Exercise aim: What is the number of lines in the data that include the string "computer"? Give it by itself.

Stored records
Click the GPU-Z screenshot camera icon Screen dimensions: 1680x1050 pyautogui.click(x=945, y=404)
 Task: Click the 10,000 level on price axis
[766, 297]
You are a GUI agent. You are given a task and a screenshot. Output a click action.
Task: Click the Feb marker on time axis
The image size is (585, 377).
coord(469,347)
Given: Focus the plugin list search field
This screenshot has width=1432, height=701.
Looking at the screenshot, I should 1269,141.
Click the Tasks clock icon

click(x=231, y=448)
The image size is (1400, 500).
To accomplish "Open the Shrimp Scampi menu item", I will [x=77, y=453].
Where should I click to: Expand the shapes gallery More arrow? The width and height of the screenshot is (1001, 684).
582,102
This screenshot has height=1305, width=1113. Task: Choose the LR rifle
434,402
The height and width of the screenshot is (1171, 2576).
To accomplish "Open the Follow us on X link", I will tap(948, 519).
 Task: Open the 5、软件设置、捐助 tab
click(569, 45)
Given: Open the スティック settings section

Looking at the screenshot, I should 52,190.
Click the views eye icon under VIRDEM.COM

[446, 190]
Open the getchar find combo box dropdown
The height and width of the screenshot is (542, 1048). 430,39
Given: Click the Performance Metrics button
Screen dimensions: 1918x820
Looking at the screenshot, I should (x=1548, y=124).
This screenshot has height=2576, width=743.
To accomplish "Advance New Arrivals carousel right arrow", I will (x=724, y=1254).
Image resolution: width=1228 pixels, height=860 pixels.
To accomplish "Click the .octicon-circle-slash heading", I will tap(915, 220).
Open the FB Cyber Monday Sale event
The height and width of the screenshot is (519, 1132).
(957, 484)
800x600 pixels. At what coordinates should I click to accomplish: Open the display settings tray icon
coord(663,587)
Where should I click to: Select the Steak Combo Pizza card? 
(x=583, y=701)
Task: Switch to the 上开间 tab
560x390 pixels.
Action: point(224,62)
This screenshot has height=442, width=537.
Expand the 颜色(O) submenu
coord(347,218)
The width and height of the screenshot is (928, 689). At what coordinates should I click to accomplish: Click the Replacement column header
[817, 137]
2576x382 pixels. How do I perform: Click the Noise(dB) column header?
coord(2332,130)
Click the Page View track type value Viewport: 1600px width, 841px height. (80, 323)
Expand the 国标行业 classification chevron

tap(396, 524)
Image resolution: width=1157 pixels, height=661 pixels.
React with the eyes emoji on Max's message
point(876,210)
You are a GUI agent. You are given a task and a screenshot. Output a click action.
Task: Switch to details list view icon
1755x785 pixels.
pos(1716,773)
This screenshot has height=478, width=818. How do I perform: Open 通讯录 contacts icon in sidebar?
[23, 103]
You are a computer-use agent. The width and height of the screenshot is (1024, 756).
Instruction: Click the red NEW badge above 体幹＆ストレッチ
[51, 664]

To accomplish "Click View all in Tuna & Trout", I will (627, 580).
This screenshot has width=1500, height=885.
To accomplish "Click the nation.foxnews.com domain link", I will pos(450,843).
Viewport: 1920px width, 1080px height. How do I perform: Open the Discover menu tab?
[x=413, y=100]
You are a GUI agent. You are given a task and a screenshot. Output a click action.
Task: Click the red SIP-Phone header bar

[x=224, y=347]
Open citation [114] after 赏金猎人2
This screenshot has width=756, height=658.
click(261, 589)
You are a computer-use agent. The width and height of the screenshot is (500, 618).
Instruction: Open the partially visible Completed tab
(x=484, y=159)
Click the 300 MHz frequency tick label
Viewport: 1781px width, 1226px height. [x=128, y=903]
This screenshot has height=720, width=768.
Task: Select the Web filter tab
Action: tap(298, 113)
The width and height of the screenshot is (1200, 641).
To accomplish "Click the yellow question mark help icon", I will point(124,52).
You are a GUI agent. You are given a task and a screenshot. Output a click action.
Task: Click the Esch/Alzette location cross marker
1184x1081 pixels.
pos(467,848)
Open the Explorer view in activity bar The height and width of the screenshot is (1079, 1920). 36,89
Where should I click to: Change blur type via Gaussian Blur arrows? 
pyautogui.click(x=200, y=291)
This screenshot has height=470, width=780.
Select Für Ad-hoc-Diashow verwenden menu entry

Completed task: 2